Ainsi commence Anatomie de l’amant de ma femme, de Raphaël Rupert, lauréat du prix de Flore 2018. Un premier roman bref, narré à la première personne, dont la réjouissante liberté de ton suggère que l’auteur se tamponne de pas mal de convenances et susceptibilités. Seule compte la quête du moi profond d’un bonhomme infoutu de dire pourquoi il entame l’écriture de son livre, et qui l’apprendra peu à peu. Pour ce faire, l’auteur joue avec une palanquée de conventions romanesques ou autofictionnelles, et invoque quantité d’auteurs croqués avec malice, laissant deviner un lecteur fervent à l’oeil aussi acéré qu’un couteau à sashimi – on se surprend soi-même à chercher deux ou trois clins d’oeil livrés sans mode d’emploi.

Après les préliminaires habituels, je me mis à caresser les fesses de Laetitia de manière un peu brutale. Cependant, je n’avais pas envie qu’elle croie que je veuille la battre, que j’étais en fait un homme violent, qui bientôt la cognerait pour de bon. Je lui posai la question : « Tu veux que je te donne une fessée ? » Surprise, elle me répondit en riant :

– Et toi, tu as envie ?

– Non, toi, dis-moi. Ça te donne du plaisir ?

– Si ça te fait plaisir, ça me fait plaisir aussi, répondit-elle.

On avançait bien au niveau du dialogue de couple. Mais pas une seule fessée ne claquait dans cette chambre. Après l’avoir bien excitée, je me mis en tête d’appliquer la stratégie de la boule de bowling. Je l’allongeai sur le dos, lui relevai les jambes et appuyai deux doigts à l’intérieur de sa chatte. Cela faisait des bruits d’éponge et la mouille remontait sur ma main. Je pensais être sur la bonne voie alors je continuai en accélérant le rythme, en faisant parfois des mouvements circulaires (il faut bien apporter sa touche personnelle à la recette originale). Mes deux doigts s’agitaient dans son vagin comme une paire de tourterelles affolées prises au piège dans un grenier obscur. Au bout d’un moment, Laetitia me dit :

– Dis, Raphaël, j’ai l’impression d’être un sac de viande…

De mon côté, en plus d’une crampe qui menaçait mes doigts fous, j’avais l’impression de tenter en vain de démarrer une tondeuse récalcitrante.
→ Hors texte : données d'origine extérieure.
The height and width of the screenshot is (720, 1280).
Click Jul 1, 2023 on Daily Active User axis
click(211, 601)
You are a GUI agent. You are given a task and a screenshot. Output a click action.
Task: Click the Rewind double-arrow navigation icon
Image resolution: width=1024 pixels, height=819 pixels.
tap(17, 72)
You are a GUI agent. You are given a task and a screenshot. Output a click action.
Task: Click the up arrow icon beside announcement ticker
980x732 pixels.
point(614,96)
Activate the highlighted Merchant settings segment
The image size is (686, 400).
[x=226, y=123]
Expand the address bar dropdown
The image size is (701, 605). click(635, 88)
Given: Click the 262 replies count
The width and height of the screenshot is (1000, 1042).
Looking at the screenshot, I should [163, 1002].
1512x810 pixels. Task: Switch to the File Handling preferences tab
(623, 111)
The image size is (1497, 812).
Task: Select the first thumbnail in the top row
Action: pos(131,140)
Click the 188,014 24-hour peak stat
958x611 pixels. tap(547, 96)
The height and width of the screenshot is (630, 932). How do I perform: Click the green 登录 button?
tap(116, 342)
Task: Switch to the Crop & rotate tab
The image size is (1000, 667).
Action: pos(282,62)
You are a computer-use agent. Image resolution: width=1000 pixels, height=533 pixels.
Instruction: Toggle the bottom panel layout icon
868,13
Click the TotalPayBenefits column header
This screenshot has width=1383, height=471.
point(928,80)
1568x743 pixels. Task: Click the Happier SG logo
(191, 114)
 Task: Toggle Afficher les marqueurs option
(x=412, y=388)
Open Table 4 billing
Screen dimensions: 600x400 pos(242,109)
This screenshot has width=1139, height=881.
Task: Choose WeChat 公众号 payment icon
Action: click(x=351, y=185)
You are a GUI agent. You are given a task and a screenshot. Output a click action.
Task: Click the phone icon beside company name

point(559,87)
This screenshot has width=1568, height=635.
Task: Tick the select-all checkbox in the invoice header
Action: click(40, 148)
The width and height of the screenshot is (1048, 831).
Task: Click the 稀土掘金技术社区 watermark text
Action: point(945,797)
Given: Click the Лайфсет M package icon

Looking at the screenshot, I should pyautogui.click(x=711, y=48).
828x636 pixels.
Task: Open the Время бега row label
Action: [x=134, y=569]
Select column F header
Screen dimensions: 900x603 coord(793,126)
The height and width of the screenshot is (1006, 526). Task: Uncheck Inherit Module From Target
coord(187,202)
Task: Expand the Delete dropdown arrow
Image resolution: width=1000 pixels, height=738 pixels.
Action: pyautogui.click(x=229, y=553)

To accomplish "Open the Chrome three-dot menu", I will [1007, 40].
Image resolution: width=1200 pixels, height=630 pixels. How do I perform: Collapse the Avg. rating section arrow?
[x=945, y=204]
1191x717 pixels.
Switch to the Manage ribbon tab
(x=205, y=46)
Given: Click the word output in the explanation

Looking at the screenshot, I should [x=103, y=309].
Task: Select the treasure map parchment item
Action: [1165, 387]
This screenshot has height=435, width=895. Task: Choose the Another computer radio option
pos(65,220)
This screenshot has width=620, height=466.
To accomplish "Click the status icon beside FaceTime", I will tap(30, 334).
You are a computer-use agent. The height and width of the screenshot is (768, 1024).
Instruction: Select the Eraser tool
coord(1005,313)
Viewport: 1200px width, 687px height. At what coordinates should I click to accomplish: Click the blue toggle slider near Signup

Nous avons conclu cette soirée pleine d’expériences nouvelles par une position du missionnaire beaucoup plus orthodoxe.

Et puis il parle de cul, souvent, abondamment, seul, à deux ou à une vingtaine, sans inhibitions et avec la candeur et la crudité du vrai sacripan. S’il n’émoustille guère, l’intention est clairement de glisser des vérités qui gratouillent entre les éclats de rire répétés. Il en va de même sur le rapport à l’écriture, avec l’élégance de ne jamais scinder dérision et lucidité. On trouve pas mal des deux, là-dedans. C’est foutraque, nombriliste mais universel, à la fois rigoureux et bordélique, extrêmement précis sur le plan du vocabulaire, limpide et imbitable, d’une nonchalance ciselée. Et ça mérite un lectorat plus large que les types entre deux âges qui plaquent des boulots confortables pour écrire des romans.